■ **Input**

============

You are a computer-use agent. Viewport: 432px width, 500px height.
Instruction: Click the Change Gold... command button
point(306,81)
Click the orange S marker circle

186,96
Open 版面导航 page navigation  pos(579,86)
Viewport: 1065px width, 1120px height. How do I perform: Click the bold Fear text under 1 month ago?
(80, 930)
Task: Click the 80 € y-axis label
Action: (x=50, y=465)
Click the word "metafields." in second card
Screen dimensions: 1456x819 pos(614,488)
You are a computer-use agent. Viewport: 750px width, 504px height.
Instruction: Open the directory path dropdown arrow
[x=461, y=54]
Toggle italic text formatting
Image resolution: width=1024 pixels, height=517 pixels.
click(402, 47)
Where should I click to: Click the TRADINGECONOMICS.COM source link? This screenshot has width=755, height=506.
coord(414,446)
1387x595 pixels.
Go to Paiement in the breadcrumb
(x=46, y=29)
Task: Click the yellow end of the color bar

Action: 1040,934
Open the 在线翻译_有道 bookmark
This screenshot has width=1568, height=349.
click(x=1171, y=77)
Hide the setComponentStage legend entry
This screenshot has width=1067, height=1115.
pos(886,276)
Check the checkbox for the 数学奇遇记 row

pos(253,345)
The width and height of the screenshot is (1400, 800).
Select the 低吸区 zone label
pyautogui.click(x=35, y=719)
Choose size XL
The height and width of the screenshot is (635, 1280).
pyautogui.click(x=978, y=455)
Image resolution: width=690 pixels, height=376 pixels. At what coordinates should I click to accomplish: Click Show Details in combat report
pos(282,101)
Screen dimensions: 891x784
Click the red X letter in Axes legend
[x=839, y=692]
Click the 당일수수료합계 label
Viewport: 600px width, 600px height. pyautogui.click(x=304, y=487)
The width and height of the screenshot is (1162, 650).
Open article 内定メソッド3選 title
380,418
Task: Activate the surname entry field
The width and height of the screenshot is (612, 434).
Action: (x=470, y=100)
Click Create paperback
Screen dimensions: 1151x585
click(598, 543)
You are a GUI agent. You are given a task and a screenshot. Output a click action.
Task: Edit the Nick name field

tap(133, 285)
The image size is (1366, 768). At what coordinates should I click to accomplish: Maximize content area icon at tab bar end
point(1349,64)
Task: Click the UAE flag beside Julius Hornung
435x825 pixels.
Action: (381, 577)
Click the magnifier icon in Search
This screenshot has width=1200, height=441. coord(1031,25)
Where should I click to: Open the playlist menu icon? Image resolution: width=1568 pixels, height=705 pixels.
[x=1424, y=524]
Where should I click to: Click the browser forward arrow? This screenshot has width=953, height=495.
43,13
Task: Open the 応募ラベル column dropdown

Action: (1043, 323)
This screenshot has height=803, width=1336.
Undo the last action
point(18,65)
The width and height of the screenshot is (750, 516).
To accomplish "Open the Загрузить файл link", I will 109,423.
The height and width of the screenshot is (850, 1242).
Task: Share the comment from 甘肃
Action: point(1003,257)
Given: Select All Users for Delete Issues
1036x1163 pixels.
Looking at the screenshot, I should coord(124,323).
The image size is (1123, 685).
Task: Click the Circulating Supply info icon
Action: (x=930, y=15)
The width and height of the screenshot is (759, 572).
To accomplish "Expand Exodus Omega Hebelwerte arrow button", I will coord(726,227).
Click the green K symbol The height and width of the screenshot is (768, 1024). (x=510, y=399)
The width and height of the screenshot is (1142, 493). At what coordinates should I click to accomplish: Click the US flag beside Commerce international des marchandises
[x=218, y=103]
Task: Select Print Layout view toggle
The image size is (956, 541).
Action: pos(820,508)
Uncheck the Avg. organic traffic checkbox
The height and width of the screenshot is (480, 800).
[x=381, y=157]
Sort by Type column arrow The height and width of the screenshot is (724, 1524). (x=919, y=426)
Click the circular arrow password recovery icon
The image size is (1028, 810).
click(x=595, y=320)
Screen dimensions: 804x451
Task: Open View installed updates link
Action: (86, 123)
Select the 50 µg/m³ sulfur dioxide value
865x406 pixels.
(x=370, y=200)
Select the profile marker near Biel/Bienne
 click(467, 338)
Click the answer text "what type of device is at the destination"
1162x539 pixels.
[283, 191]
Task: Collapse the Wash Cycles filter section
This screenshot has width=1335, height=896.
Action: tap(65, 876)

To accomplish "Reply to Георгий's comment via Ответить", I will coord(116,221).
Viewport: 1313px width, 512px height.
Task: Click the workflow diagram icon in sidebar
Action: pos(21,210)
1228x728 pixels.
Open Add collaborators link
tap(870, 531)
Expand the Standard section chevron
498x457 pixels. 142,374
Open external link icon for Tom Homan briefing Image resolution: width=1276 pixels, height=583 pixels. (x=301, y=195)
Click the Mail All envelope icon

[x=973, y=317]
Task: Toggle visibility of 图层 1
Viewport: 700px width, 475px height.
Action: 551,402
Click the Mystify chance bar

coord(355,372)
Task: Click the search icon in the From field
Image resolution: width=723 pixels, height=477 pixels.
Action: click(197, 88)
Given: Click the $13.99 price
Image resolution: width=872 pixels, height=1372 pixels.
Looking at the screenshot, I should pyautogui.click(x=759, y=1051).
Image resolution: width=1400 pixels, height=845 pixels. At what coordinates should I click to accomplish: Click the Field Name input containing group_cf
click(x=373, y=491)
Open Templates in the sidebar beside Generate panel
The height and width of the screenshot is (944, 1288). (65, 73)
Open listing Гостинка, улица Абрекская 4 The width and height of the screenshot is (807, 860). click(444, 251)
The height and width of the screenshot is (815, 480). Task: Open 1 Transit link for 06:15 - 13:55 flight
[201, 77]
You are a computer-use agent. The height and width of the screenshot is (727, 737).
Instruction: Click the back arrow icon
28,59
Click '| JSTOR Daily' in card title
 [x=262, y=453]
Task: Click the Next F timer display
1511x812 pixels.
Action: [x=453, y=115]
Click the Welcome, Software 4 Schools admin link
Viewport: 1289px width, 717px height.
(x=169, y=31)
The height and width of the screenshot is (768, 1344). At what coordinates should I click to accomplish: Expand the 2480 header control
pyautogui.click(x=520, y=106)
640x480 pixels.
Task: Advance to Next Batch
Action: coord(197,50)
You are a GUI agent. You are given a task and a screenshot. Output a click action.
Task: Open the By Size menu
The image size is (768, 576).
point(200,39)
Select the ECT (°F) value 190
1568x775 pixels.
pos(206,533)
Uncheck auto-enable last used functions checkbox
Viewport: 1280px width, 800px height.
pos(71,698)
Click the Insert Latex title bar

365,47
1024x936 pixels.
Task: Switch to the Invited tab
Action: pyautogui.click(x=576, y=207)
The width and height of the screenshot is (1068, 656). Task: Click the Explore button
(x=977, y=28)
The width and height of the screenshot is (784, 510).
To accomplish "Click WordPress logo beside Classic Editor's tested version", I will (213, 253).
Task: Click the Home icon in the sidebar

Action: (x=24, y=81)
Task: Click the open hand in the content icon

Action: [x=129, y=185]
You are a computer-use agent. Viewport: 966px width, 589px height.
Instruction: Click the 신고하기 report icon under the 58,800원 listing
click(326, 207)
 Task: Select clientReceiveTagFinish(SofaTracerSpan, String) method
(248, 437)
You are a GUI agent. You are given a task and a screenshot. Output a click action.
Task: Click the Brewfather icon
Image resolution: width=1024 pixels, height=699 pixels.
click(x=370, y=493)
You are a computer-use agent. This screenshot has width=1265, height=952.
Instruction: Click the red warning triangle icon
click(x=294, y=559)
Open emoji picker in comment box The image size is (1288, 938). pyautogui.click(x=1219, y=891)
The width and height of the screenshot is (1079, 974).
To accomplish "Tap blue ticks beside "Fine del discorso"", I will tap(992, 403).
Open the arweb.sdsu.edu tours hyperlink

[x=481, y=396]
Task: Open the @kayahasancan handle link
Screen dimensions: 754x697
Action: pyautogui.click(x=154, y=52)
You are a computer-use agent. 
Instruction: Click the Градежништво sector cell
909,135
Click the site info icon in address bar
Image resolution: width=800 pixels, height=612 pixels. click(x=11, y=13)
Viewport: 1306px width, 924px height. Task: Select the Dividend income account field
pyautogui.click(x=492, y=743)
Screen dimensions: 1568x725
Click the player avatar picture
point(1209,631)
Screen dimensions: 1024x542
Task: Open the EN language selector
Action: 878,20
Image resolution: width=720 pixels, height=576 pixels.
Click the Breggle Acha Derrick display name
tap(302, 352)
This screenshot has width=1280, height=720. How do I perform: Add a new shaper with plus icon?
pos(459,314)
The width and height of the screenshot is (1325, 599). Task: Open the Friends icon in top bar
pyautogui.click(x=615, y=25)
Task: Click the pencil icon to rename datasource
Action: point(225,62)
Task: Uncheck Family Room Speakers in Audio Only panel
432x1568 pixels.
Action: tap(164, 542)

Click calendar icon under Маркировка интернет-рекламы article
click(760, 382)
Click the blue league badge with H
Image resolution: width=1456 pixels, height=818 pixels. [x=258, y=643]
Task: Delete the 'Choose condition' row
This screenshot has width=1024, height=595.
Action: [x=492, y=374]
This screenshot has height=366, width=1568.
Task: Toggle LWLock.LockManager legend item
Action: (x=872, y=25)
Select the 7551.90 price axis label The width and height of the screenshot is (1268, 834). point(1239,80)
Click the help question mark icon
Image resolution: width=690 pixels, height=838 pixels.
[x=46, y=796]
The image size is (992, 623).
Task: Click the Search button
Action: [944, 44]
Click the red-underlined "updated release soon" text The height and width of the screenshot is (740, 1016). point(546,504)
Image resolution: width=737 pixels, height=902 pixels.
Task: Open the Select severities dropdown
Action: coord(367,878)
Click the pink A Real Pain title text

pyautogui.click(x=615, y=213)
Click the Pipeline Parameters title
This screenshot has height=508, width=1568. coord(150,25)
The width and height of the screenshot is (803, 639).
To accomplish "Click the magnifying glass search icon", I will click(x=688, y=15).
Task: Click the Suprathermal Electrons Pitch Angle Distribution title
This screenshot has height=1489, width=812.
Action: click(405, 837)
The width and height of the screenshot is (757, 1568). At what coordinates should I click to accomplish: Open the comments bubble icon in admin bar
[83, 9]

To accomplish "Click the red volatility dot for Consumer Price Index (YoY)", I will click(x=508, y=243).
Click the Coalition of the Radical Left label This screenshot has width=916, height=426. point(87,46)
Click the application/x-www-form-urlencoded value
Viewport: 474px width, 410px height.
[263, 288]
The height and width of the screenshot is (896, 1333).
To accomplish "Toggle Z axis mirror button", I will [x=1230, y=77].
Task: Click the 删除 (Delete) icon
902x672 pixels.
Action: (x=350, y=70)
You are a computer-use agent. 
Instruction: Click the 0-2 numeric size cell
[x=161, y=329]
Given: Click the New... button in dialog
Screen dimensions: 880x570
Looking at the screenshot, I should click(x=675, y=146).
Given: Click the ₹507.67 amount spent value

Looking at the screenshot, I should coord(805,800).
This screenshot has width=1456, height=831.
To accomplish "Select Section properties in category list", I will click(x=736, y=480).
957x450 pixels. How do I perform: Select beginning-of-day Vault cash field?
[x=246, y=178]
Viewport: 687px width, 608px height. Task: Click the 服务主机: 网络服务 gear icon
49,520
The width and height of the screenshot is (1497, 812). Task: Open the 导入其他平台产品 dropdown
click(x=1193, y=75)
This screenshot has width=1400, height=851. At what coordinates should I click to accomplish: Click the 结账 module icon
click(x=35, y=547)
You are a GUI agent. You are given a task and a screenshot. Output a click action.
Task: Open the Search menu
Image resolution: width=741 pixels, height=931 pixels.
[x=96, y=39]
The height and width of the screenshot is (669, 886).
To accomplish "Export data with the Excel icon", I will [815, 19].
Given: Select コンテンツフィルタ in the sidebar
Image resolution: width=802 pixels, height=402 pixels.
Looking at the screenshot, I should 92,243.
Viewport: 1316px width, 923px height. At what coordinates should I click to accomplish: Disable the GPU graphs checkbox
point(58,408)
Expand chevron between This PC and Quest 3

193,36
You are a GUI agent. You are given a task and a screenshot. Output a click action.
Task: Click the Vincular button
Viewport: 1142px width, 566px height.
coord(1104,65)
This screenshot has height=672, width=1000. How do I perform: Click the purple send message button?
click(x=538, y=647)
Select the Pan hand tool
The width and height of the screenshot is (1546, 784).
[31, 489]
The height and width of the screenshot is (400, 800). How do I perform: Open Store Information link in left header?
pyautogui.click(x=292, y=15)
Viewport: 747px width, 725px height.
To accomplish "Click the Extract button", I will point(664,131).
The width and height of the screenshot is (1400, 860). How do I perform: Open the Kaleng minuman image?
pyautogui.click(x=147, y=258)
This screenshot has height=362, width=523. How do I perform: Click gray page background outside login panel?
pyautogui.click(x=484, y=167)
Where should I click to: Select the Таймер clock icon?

============

■ **Problem to work on**
Look above for lines with the word "Delete" and copy them all.

■ **Answer space**
Given: Select All Users for Delete Issues
Task: Delete the 'Choose condition' row
Task: Click the 删除 (Delete) icon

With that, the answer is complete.